I don’t think the code was necessary. But it doesn’t matter; the code is in place. It’s now an international standard and we adopt international standards.
Some two dozen Republican Attorneys General sent you a letter—
I’ve heard from everybody. I don’t think there’s a senator or member of the House or attorney general in the United States I haven’t heard from. I’m telling them that we will follow the law. Guns are allowed in the United States and we would fully expect that anybody who wants to buy a gun should be able to buy that that gun provided all the other checks are done. On top of that, we’re telling them that we don’t collect [that level of data] for consumers. So if [Visa’s Chief Communications Officer] K.C. Kavanagh goes into a gun store and buys three thermoses and a tent, and you go in and buy a rifle and five rounds of ammunition, all I know is you both went to the same gun store. I know what gun store, I know when you went, and I know how much money you spent. But I don’t know what you bought.

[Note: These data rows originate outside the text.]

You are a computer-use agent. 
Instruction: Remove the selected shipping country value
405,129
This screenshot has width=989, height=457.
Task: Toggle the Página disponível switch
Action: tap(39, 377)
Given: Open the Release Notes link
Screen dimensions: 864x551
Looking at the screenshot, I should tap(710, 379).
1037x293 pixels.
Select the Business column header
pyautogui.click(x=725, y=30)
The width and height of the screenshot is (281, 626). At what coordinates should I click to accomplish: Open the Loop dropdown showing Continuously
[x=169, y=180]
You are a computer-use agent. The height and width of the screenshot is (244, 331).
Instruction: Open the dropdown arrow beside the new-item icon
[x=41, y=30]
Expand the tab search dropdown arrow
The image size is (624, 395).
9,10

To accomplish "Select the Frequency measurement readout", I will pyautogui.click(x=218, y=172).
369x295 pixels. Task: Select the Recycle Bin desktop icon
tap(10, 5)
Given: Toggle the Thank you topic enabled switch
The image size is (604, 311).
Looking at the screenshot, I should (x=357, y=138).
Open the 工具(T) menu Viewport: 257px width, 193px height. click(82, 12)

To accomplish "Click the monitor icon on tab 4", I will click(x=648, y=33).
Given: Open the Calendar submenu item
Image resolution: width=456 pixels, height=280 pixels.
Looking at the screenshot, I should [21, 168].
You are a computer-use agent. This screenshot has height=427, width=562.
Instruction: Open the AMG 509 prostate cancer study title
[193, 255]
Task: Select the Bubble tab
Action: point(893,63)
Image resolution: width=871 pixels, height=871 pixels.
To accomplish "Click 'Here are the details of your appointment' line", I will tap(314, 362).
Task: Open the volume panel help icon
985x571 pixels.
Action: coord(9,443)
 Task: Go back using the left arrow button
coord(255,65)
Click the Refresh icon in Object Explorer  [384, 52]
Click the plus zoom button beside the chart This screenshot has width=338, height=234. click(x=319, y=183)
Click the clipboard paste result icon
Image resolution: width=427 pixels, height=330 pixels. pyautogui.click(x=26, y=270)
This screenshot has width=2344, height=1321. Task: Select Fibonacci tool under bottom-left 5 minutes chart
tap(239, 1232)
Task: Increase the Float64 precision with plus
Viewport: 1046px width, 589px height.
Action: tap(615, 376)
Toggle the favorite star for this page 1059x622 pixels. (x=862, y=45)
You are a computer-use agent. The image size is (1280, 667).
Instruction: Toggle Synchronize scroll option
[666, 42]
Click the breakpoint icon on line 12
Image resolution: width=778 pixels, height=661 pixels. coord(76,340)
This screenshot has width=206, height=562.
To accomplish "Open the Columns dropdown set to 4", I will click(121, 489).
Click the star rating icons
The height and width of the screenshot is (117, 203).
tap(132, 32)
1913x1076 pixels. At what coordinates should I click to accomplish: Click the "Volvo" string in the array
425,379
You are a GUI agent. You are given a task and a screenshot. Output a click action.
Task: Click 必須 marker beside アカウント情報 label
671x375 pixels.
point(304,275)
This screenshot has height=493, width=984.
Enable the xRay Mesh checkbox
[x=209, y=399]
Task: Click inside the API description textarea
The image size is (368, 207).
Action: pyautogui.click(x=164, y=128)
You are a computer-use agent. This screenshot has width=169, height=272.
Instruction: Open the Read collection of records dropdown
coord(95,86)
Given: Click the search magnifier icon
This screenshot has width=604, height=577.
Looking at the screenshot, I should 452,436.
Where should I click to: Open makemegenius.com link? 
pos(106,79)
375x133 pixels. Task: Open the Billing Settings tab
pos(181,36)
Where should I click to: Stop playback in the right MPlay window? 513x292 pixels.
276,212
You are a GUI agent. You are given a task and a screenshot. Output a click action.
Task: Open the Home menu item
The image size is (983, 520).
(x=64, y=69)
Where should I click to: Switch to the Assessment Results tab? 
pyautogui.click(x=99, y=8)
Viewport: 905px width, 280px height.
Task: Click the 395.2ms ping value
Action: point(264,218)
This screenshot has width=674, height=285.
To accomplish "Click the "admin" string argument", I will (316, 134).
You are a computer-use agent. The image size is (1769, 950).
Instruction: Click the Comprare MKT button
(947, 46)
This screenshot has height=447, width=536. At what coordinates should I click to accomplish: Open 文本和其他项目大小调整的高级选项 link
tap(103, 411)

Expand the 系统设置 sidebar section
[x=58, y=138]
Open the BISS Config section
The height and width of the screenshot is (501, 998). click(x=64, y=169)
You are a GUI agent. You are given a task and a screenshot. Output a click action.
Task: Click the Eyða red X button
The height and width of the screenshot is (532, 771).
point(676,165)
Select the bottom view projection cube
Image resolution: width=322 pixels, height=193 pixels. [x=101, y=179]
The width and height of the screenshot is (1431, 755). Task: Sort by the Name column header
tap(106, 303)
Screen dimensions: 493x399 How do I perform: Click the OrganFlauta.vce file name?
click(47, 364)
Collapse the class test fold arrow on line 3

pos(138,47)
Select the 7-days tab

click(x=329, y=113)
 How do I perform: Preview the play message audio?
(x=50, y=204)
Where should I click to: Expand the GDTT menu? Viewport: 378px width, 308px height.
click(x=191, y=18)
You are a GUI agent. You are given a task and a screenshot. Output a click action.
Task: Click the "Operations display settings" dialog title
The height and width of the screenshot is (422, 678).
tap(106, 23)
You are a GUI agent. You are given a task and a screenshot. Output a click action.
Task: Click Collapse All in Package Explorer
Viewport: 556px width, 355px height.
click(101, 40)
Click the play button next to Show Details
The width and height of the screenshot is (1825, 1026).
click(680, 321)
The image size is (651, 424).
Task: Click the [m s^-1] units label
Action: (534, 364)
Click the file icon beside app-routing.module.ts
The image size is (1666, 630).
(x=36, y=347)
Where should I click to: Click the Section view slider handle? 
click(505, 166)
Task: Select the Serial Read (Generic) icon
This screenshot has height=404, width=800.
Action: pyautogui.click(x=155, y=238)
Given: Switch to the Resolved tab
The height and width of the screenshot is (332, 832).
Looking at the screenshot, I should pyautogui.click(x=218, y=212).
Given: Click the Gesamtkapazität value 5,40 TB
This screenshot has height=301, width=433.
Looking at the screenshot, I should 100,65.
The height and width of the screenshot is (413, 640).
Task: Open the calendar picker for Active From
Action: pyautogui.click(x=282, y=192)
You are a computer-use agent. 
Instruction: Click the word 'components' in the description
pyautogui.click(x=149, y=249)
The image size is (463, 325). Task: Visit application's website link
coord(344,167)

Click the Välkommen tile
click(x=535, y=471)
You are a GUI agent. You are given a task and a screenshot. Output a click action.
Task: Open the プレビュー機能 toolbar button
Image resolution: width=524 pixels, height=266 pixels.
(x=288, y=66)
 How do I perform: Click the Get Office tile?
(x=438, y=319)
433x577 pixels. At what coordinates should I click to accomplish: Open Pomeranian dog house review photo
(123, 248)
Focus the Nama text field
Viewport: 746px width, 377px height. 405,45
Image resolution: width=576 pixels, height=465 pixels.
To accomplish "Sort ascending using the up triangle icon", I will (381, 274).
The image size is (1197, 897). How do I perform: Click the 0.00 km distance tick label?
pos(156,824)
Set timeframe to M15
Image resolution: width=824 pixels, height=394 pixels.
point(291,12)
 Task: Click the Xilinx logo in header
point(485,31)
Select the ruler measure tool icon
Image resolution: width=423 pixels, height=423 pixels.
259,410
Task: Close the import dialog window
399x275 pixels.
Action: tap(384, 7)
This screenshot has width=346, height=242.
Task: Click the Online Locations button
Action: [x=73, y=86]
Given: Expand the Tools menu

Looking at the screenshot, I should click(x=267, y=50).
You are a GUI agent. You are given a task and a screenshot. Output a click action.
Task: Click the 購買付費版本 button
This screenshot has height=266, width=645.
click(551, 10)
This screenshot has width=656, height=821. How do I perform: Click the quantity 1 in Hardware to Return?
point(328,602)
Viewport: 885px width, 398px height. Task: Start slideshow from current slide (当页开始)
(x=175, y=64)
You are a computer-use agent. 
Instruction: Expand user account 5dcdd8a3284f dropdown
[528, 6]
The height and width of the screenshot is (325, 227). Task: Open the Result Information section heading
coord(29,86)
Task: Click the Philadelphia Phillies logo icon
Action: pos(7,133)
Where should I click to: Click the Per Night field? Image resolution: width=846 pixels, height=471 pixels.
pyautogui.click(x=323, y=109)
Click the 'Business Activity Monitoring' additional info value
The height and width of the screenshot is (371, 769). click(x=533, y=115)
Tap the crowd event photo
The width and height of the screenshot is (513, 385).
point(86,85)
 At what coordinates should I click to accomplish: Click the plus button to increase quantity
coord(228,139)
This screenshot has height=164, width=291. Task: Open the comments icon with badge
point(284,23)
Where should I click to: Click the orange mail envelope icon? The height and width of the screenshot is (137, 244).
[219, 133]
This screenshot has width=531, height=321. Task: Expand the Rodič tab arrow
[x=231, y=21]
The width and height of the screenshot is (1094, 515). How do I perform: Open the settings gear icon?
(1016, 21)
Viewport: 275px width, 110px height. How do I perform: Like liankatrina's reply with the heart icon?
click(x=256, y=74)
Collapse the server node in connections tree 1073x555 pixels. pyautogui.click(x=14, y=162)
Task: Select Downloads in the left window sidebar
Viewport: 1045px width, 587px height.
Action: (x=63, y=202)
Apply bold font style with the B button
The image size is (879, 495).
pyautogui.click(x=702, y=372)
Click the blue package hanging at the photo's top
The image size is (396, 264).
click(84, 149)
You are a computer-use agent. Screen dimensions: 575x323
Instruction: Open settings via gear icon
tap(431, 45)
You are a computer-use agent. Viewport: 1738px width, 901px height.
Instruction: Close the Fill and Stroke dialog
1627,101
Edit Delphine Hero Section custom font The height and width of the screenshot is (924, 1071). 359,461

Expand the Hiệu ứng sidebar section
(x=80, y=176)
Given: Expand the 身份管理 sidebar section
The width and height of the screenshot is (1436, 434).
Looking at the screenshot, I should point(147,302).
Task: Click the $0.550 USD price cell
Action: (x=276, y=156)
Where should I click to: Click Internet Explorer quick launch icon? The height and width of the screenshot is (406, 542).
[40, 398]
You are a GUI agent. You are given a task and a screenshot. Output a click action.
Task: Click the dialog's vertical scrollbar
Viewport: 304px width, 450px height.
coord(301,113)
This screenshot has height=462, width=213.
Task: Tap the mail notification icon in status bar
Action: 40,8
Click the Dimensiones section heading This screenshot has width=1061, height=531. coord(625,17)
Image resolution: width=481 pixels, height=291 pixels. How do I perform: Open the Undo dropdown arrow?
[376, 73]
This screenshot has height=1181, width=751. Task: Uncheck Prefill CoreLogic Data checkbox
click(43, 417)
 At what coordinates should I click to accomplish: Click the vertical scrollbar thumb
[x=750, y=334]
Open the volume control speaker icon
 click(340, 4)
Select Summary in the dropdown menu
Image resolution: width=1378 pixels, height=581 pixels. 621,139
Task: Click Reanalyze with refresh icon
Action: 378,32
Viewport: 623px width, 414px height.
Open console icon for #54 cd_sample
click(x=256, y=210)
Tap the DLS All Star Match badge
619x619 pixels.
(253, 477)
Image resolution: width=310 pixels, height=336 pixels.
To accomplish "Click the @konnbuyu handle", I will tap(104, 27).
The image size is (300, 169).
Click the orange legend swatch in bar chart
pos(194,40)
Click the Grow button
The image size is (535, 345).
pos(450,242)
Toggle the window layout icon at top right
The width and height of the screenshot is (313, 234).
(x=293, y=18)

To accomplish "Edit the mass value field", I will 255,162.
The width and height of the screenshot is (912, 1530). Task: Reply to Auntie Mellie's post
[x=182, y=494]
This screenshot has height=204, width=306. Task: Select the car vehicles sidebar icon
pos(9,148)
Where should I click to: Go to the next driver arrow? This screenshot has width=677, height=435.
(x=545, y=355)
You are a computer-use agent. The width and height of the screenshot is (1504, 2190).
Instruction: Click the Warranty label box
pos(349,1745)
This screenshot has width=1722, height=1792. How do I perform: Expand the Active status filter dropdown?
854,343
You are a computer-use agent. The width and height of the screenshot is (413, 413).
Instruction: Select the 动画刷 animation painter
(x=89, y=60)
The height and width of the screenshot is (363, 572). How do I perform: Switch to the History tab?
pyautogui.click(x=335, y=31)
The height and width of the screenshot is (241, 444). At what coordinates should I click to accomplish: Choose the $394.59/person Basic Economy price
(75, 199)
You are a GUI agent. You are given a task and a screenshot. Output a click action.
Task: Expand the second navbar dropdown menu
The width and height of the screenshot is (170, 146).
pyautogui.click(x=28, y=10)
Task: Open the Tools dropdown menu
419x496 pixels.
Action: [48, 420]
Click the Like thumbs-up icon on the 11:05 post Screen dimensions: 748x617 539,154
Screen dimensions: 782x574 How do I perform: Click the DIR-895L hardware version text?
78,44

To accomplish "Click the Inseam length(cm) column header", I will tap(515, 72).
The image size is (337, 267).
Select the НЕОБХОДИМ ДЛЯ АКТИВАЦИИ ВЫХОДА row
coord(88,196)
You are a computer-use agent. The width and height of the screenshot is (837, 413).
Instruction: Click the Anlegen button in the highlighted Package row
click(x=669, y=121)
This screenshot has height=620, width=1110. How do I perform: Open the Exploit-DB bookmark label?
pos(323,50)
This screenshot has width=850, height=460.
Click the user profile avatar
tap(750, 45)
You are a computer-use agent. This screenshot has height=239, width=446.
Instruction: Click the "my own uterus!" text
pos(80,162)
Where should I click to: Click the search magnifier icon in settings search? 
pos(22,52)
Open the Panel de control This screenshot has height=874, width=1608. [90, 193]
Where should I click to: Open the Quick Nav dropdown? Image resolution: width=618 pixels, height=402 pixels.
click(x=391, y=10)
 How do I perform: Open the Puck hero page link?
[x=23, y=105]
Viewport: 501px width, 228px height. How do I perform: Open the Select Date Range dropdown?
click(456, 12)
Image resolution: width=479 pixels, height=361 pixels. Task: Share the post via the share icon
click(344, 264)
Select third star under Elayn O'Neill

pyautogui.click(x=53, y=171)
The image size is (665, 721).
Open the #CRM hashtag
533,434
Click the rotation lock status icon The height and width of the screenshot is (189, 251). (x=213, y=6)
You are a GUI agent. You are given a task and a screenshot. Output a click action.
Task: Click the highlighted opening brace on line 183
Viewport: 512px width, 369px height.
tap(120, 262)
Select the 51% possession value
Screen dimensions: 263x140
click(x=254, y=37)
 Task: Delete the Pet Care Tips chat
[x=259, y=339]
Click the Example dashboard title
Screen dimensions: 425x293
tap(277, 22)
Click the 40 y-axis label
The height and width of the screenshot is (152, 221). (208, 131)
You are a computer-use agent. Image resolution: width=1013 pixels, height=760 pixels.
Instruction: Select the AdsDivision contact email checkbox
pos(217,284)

In the second quarter of 2022, the number of credit cards in the U.S. topped 500 million for the first time, up from approximately 465 million according to TransUnion. A lot of the big jumps were in applications among Gen Z and subprime borrowers. What do you think is behind this increase?
I think what’s happening is that during the pandemic, people got very, very shy about using cash. And some merchants stopped accepting cash. Many more people certainly went to look for credit and debit cards as an alternative. Additionally, millions of people around the world during the pandemic went to shop on e-commerce for the first time and many who shopped on e-commerce went to different categories that they had never shopped on for the first time. I haven’t done the research, but it does not surprise me that you would have seen an uptick because of the acceleration of cash digitization that happened during the pandemic.
Is it safe to say that, in general, the pandemic was good for the credit card business?
The pandemic had one relatively significant positive and one relatively significant negative for the credit card business and they probably cancel each other out. The relatively significant positive was this cash digitization and people shopping at home and saying, Oh, my gosh, I need a credit or debit card. On the other hand, travel around the world shut down—air travel, hotel travel, day to day travel, sales conferences, weddings, charity galas —none of those things happened, all of which also generate a hell of a lot of payment volume for us.
Do you think that cash is coming to an end?
Cash will be around for quite a long time. There’s still $15 billion of cash spent annually by consumers around the world. But I think it will continue to go down—and cash by the way, is extraordinarily expensive. It’s a very expensive option for merchants. It costs a lot of money to count cash, transport cash, track it, safeguard it.
What do you regard is your signature achievement?
The job of a CEO probably comes down to a few things. One is putting a fantastic team and culture in place, putting a clear and winning strategy in place, and figuring out how to continue to grow the pie, as opposed to necessarily just market share within a fixed pie. I think that we’ve got a very, very strong group of people; for the first time in Visa’s history, we have an internal person succeeding the CEO, and that’s certainly a great source of pride for me. Below that, we have, I think, a very clear strategy, which is to drive consumer payments around the world, drive new flows, and then sell value added services to our clients.
As you look back on your tenure here, is there anything that you have any regrets about?
I don’t have regrets. I certainly have made mistakes. I expect people to take risks and therefore we’re not going to always get it right. There’s certainly things where I wish I moved faster on something. Probably many CEOs feel that way looking back. I’m also aware that success in business is a team sport.